- Given passage:
---+---
1. Definition & Types of Matrices

A matrix is a rectangular array of numbers or expressions arranged in rows and columns. A matrix of order m × n has m rows and n columns.

• Row matrix: one row.
• Column matrix: one column.
• Square matrix: m = n.
• Rectangular matrix: m ≠ n.
• Zero matrix: all entries are 0.
• Diagonal matrix: non-zero entries only on main diagonal.
• Scalar matrix: diagonal matrix where all diagonal entries are equal.
• Identity matrix (I): diagonal entries = 1.
• Symmetric matrix: A = A^T.
• Skew-symmetric matrix: A^T = −A (diagonal entries are 0).

2. Equality of Matrices

Two matrices A and B are equal if they have the same order and their corresponding elements are equal: A = B ⇔ aij = bij for all i, j.

3. Operations on Matrices

(A + B)ij = aij + bij

(kA)ij = k · aij

Matrix Multiplication

Product AB is defined when the number of columns of A equals the number of rows of B. If A is m × n and B is n × p, then AB is m × p.

(AB)ij = \sum_{k=1}^{n} aik bkj

Note: Matrix multiplication is not commutative in general: AB != BA.

4. Properties of Addition & Scalar Multiplication

• Commutative: A + B = B + A
• Associative: (A + B) + C = A + (B + C)
• Additive identity: A + O = A
• Additive inverse: A + (−A) = O
• Distributive: k(A + B) = kA + kB

5. Properties of Matrix Multiplication

• Associative: A(BC) = (AB)C
• Distributive: A(B + C) = AB + AC and (B + C)A = BA + CA
• Identity: AI = IA = A
• Not commutative in general: AB != BA
• Zero product does not imply a zero factor: AB = O doesn't force A = O or B = O

6. Transpose of a Matrix

The transpose AT is obtained by interchanging rows and columns: the element at row i, column j of A becomes row j, column i of AT.
---+---
Dataset entries

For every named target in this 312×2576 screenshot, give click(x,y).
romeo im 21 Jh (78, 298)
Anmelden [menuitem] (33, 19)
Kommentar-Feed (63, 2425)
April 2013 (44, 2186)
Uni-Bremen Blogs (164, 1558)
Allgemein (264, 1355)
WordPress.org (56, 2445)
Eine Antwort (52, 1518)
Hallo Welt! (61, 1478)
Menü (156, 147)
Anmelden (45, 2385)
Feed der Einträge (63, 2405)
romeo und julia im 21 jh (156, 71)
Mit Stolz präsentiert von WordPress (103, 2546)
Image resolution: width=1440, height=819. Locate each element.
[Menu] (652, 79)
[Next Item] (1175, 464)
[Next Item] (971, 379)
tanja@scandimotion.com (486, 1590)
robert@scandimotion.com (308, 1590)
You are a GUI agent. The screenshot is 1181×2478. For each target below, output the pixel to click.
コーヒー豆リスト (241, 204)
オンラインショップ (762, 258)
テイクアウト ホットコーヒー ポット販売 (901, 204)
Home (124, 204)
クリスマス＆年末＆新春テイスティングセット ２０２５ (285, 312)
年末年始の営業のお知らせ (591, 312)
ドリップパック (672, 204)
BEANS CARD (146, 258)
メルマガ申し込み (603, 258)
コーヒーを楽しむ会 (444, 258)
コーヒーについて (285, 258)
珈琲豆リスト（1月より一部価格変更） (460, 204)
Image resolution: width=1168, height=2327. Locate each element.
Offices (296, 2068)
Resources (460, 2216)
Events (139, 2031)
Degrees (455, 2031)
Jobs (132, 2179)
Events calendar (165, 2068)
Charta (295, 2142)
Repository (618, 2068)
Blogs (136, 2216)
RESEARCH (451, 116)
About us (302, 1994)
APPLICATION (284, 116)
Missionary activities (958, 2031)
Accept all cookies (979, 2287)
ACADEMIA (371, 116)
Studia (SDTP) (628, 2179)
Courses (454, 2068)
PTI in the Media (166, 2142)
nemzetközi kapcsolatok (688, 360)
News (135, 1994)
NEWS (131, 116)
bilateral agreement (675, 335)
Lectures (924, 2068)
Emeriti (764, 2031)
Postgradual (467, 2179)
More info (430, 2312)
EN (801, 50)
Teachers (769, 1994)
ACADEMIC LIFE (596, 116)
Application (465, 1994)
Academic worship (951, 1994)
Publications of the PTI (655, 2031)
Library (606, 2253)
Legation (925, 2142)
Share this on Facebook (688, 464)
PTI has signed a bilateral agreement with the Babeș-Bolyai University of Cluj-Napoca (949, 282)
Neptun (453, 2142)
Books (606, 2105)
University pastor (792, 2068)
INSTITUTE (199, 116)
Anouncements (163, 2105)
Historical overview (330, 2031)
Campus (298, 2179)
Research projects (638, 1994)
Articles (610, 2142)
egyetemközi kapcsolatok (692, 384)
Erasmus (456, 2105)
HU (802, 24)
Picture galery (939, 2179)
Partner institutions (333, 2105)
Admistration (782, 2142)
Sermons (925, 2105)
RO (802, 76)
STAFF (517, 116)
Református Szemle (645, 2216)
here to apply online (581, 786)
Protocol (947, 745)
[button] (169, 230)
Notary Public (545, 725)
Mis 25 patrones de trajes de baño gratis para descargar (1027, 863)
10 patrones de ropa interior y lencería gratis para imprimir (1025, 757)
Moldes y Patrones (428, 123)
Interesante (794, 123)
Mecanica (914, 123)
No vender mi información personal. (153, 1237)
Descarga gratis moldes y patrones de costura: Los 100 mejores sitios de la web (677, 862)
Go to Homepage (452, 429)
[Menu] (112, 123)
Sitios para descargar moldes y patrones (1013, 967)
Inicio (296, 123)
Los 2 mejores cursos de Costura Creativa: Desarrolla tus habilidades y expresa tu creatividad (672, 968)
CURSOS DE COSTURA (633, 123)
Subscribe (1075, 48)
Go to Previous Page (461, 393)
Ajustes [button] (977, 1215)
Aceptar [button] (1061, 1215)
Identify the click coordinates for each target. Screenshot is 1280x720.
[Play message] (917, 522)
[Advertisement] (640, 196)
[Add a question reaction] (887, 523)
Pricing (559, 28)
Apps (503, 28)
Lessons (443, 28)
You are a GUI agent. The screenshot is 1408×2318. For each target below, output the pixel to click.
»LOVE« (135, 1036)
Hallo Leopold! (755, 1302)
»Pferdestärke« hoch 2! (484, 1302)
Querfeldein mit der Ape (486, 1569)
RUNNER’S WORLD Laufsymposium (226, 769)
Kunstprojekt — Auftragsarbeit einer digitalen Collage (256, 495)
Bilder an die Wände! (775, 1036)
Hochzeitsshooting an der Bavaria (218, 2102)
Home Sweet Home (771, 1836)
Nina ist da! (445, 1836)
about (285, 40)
---+---
- Work required: In the notes on matrices, rewrite the part from "5. Properties of" up to and including "column i of AT.", changing "interchanging" to "swapping".

- Answer to the problem:
5. Properties of Matrix Multiplication

• Associative: A(BC) = (AB)C
• Distributive: A(B + C) = AB + AC and (B + C)A = BA + CA
• Identity: AI = IA = A
• Not commutative in general: AB != BA
• Zero product does not imply a zero factor: AB = O doesn't force A = O or B = O

6. Transpose of a Matrix

The transpose AT is obtained by swapping rows and columns: the element at row i, column j of A becomes row j, column i of AT.